The arched window openings which line the north and south walls of the church are housed in arched recesses, in the spandrels of which sit the corbelled supports of the timber ceiling joists. The windows are glazed with diamond mullioned glass in varying shades of blue and green forming geometric patterns.

Notable fittings in the church include the marble high altar, confessional boxes, stations of the cross, a shrine to Our Lady of Czestochowa and statues in the side altar recesses. The high altar is of white marble with green marble detailing and is centrally placed within the chancel below a "rose" window glazed with coloured glass depicting a crown and cross within a circle surmounted by a fleur-di-lis. Two timber confessional boxes are found at the rear of the church. These are separated into three small rooms with a small perforated timber panel with sliding closing panel in the two internal connecting walls. The timber framed stations of the cross are surmounted by a broken pedimented entablature similar to those which surmount the two confessional boxes.

== Heritage listing ==
Our Lady of Victories Catholic Church was listed on the Queensland Heritage Register on 11 November 1996 having satisfied the following criteria.

The place is important in demonstrating the evolution or pattern of Queensland's history.

Our Lady of Victories Church demonstrates the Catholic ethos of utilising prominent Brisbane sites with landmark buildings in a time of Church expansion during the early tenure of Archbishop Duhig who sought to increase the presence of the Catholic Church in Brisbane. The church is a memorial to Catholic soldiers and sailors and demonstrates the widespread construction of memorials after World War I. The building, which has been managed by the Polish community in Brisbane for many years, also demonstrates the influx of European migrants after the Second World War.

The place demonstrates rare, uncommon or endangered aspects of Queensland's cultural heritage.

The building is a rare example of a Catholic church built as a war memorial to World War I. Many features of the church reflect this initial purpose including glazing, memorial plaques and an illuminated cross surmounting the tower.

The place is important in demonstrating the principal characteristics of a particular class of cultural places.
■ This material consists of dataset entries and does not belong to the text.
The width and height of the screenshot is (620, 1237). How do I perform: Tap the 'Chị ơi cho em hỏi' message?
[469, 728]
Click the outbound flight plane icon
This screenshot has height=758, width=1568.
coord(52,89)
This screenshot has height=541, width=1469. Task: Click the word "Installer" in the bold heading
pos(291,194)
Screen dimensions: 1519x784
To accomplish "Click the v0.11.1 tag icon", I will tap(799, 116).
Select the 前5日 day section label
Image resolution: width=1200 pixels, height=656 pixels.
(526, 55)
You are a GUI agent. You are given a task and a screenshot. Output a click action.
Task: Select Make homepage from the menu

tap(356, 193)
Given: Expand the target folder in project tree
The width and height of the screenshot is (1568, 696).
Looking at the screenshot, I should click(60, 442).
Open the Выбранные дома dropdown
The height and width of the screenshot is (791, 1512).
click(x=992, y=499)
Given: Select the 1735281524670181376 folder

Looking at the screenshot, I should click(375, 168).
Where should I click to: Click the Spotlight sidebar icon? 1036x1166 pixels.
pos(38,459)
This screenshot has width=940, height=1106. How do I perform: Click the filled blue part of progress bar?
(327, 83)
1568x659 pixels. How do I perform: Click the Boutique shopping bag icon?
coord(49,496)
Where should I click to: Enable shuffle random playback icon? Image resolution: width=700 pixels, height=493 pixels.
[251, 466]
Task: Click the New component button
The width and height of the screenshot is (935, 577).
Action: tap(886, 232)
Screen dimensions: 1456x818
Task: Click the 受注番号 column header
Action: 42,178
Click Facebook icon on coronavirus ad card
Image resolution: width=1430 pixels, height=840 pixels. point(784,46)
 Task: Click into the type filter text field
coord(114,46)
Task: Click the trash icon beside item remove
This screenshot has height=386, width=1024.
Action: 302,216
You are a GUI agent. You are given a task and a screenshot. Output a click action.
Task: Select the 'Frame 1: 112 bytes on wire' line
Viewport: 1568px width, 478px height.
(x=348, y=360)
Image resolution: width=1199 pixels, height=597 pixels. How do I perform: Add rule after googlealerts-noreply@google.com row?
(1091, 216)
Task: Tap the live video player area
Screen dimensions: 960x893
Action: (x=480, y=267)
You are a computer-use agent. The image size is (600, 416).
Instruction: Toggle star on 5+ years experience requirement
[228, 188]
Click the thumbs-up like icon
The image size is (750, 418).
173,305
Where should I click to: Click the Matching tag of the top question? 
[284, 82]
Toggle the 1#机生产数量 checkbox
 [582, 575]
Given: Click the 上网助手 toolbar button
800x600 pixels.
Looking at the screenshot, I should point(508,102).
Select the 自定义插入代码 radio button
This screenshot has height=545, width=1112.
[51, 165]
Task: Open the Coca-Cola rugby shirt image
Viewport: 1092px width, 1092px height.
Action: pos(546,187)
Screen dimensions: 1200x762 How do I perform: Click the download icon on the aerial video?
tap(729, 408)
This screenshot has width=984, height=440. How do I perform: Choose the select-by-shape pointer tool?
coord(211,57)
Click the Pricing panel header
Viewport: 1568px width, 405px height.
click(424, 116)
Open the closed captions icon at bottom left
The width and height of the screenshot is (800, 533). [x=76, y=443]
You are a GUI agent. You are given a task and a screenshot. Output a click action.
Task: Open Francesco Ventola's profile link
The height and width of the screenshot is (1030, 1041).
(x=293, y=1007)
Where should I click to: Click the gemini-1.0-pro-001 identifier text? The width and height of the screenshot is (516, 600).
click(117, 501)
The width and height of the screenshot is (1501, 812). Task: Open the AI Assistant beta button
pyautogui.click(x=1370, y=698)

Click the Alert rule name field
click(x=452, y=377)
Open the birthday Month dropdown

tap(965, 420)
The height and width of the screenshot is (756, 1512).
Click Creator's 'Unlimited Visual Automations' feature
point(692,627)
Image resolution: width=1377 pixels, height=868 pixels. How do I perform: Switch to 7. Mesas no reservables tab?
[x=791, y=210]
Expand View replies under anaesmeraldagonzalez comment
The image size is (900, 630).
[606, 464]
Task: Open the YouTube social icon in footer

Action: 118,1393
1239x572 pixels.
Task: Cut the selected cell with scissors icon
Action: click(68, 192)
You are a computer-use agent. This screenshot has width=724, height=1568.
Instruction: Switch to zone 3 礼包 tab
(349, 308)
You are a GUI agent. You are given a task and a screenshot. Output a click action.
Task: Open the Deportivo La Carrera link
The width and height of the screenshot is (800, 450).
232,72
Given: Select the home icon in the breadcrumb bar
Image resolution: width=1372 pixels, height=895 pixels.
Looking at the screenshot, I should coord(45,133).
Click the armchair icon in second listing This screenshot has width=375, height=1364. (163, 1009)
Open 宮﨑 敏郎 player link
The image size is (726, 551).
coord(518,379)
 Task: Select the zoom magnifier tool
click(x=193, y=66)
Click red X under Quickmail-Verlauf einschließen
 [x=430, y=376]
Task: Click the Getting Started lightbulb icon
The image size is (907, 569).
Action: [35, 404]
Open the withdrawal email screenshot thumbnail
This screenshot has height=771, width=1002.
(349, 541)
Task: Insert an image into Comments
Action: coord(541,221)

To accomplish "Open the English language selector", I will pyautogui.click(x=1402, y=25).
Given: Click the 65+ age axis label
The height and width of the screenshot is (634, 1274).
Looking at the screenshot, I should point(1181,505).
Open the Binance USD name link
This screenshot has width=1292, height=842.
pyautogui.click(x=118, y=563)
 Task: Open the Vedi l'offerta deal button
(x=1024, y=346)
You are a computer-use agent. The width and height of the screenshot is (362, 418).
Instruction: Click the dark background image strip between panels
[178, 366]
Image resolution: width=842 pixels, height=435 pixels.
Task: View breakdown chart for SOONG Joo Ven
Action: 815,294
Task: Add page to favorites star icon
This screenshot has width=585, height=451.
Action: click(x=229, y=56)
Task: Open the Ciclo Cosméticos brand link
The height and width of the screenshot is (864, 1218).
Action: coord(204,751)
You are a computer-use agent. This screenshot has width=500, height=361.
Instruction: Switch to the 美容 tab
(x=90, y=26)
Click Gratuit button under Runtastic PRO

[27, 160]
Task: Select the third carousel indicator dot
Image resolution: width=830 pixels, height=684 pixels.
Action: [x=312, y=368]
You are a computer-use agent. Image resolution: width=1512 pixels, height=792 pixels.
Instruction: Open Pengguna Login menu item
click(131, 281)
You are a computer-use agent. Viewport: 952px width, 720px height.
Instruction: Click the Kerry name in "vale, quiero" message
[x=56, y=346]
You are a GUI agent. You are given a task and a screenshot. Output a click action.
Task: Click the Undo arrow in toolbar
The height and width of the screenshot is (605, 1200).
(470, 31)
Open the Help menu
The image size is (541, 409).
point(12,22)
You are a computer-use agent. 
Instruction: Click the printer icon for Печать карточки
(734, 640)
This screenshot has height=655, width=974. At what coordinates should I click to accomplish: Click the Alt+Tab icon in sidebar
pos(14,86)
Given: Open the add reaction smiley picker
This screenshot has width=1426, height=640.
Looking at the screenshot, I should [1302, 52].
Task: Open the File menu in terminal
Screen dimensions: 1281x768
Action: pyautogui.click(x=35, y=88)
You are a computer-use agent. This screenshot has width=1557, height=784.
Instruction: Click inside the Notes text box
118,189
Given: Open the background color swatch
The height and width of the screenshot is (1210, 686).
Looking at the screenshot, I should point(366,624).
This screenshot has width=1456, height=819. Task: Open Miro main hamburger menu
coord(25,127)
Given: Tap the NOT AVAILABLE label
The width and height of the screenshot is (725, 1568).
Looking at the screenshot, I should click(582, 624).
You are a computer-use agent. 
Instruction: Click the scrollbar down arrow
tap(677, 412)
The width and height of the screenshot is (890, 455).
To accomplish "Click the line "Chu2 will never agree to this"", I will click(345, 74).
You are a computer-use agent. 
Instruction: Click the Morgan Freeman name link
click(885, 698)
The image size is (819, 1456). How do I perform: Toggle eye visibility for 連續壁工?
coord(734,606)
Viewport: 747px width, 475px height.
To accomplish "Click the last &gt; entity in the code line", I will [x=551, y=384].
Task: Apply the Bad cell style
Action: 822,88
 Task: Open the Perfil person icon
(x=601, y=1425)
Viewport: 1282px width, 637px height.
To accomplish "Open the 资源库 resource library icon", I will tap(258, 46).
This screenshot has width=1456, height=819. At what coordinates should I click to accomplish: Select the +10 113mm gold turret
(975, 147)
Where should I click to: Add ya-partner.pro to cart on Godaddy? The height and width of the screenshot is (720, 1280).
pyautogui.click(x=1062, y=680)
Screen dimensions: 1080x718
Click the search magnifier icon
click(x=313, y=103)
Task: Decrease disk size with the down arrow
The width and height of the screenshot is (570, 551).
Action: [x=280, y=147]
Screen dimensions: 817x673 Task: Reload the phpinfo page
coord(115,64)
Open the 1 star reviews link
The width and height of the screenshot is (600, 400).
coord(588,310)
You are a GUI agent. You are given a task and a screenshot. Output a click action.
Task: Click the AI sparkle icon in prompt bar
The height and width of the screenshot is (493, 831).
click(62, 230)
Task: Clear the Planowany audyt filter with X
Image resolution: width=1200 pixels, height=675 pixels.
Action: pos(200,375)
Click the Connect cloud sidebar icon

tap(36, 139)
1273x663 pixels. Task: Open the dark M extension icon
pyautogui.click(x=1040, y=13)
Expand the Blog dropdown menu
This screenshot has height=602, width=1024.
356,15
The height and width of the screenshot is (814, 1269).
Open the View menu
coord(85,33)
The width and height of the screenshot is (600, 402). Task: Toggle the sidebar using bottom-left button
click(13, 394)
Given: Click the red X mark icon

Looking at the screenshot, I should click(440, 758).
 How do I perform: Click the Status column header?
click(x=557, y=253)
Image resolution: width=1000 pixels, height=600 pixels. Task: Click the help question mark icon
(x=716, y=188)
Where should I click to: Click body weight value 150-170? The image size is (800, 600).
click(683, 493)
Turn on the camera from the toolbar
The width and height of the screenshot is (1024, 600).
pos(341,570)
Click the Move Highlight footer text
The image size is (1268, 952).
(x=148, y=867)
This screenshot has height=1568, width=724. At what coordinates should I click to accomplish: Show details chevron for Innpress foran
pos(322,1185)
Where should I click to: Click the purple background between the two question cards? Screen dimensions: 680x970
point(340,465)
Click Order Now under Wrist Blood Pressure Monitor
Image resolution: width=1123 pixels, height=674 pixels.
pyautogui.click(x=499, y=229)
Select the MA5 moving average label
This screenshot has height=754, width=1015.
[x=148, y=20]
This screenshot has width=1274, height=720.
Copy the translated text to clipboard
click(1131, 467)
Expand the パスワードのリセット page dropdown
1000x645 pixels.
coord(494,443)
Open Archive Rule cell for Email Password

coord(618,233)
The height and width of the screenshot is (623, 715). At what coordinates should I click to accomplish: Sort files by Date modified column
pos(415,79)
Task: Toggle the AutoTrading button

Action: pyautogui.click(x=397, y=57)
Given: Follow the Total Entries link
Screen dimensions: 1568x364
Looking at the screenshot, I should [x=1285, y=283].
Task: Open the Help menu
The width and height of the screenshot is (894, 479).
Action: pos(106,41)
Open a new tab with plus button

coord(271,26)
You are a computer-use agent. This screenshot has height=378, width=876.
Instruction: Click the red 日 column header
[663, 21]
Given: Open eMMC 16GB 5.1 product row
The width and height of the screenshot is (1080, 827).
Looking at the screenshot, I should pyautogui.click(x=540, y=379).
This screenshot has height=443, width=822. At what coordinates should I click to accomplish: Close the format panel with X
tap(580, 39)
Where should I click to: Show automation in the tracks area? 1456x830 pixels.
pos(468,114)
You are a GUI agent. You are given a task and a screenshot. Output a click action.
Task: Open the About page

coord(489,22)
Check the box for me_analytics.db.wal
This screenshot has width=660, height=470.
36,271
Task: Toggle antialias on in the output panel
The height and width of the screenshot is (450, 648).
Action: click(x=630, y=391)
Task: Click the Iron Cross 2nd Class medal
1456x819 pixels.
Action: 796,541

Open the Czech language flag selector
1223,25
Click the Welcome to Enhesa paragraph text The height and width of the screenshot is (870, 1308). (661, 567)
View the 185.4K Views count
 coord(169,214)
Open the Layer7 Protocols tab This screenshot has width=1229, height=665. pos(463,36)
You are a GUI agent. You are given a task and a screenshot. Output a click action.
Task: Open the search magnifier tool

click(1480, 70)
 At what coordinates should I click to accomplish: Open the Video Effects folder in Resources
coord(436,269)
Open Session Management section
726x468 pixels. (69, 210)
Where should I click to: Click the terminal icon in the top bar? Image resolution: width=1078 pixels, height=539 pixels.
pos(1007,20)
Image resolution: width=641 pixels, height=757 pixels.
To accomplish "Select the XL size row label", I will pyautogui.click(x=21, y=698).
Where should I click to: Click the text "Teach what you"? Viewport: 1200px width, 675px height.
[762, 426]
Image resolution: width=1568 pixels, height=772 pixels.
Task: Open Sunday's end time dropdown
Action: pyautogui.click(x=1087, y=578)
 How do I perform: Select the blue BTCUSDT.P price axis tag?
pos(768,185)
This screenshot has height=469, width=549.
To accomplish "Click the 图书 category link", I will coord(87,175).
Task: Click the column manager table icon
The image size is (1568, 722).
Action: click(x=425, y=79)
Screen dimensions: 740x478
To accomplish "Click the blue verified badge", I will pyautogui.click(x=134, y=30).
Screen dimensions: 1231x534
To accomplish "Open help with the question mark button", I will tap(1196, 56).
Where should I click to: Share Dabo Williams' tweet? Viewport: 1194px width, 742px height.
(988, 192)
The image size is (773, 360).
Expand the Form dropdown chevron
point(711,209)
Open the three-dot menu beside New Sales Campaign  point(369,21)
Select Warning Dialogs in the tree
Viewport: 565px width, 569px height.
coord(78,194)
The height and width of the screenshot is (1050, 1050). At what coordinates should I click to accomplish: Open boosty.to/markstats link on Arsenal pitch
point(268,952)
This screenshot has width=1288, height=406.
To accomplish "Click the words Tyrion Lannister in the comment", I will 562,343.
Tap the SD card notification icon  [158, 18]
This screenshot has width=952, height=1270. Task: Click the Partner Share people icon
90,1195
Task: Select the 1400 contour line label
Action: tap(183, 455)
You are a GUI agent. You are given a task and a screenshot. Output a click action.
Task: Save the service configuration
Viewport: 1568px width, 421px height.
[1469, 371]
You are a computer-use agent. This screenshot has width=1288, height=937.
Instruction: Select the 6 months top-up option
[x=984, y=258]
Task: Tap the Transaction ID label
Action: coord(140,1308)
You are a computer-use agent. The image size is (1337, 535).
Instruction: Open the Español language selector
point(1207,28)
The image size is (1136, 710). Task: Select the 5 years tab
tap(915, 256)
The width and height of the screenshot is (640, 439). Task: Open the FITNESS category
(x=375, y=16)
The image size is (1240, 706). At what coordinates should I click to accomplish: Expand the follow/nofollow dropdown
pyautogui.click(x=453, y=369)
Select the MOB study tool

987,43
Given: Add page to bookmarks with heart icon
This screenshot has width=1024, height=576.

The building is an example of a Catholic church built during the "golden years" of the church in Brisbane as a prominent landmark, designed with in the stylistic canon of Spanish Mission architecture.

The place is important because of its aesthetic significance.

Our Lady of Victories Church has aesthetic value; it is a well composed building with Spanish mission elements which contribute to its picturesqueness. It is a prominently sited landmark in Brisbane.

The place has a strong or special association with a particular community or cultural group for social, cultural or spiritual reasons.

The building, which has been managed by the Polish community in Brisbane for many years, also demonstrates the influx of European migrants after the Second World War.

The Church has strong associations with the Catholic Church community in Brisbane, particularly Polish Catholics who have managed the building for about 40 years.

The place has a special association with the life or work of a particular person, group or organisation of importance in Queensland's history.

Our Lady of Victories Church demonstrates the Catholic ethos of utilising prominent Brisbane sites with landmark buildings in a time of Church expansion during the early tenure of Archbishop Duhig who sought to increase the presence of the Catholic Church in Brisbane. The church is a memorial to Catholic soldiers and sailors and demonstrates the widespread construction of memorials after World War I.

The church is strongly associated with Archbishop Duhig, who bought the site initially and planned the construction of a church in the newly created Bowen Hills parish.